Vinte e quatro de Dezembro de 1952. Isto não é uma carta. Nem
um conto. É uma história real. Não se sabe bem se foi falta
de dinheiro ou de vaga num hotel. O certo é que teve de pedir arrancho
na casa de parentes não muito próximos. Casa antiga, um tanto
pobre, mas acolhedora. Um quarto só para ele. Rede e lençol limpinhos.
Cheirosos. Um jarro antigo, com água, para as abluções.

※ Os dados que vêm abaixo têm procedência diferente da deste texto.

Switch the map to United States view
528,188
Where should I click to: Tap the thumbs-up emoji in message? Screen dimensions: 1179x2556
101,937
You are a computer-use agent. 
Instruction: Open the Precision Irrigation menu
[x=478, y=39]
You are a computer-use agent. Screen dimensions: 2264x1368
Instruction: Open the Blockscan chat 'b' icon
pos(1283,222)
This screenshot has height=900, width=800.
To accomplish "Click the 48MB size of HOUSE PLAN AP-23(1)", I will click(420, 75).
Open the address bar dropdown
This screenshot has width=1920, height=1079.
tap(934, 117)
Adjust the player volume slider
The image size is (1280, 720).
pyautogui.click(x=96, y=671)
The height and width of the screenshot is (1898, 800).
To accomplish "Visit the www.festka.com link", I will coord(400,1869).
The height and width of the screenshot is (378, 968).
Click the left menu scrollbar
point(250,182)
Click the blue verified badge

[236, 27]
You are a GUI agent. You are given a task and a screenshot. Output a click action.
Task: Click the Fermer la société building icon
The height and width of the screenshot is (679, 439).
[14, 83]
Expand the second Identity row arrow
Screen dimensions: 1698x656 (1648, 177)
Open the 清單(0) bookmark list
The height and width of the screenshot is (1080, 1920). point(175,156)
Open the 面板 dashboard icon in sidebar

Jarro de estimação e de valor. Porcelana da boa. Foi muito mais
bem recebido do que imaginava. Tratado como um príncipe.
À noite, não faltou a Ceia. Era uma tradição. Bolos,
assados, doces e castanhas de caju. Ele era louco por pernil de porco. E as
tias e primas insistindo que comesse muito mais. Era um hábito antigo
daquela gente: seu jeito de agradar. Não se fez de rogado. Comeu como
nunca. Comportou-se quiném o animal que acabara de devorar.
Passava da meia noite quando todos se recolheram. Lá pelas tantas a coisa
começou. Veio aos poucos, uma dorzinha de nada. Aqui, acolá. Mas
foi se acentuando. E logo as cólicas pareciam punhaladas. E junto com
elas, uma vontade incontrolável. Tentou se conter. Naquele tempo, banheiro
dentro de casa era raridade, artigo de luxo.
Estava escuro e não foi fácil encontrar o interruptor. Luzinha
fraca. Lâmpada de vinte velas. Economia de energia. Procurou um urinol
do mesmo modo que um asmático grave busca o ar. Não encontrou.
As cólicas aumentavam. Os puxos eram cada vez mais fortes. E ele tinha
absoluta certeza de que se tentasse atravessar o corredor e enveredar para o
quintal na busca da casinha, não ia dar tempo. Ia ser um rastro de vergonha
pela casa toda.
Foi quando avistou o jarro. Pensou, já desesperado: "Se há
um jarro certamente haverá, pelo menos, uma bacia". Não havia.
As primas esqueceram. A essas alturas, não pensava em outra coisa: agachar-se.
Aonde quer que fosse. Nestas ocasiões desaparece a vergonha. E junto
com ela vão valentia, raiva, medo, remorso, tristeza, alegria, ambição,
orgulho, amor, tesão... Nada supera a urgência biológica.
Não tem fé, esperança e caridade que resistam . É
onde o pobre e o rico se igualam. E ele, rei sem trono, choramingava: "Meu
reino por um penico!"
Mas não havia penico. Nem onde e como procurar. Só restava aquele
jarro de porcelana... Herança passada de pais para filhos durante umas
quatro ou cinco gerações. Ainda procurou reservar um pouco da
água em outro recipiente, pensando no depois. Tudo inútil. Teve
que esvaziar o líquido mesmo no chão. Acocorou-se. E com humildade,
encheu a preciosa peça de museu. Até transbordar.
A porta da frente, ele conhecia. Aos primeiros raios da aurora, abriu, saiu
e deixou encostada. Nunca mais pôs os pés naquela casa. Nem naquela
cidade.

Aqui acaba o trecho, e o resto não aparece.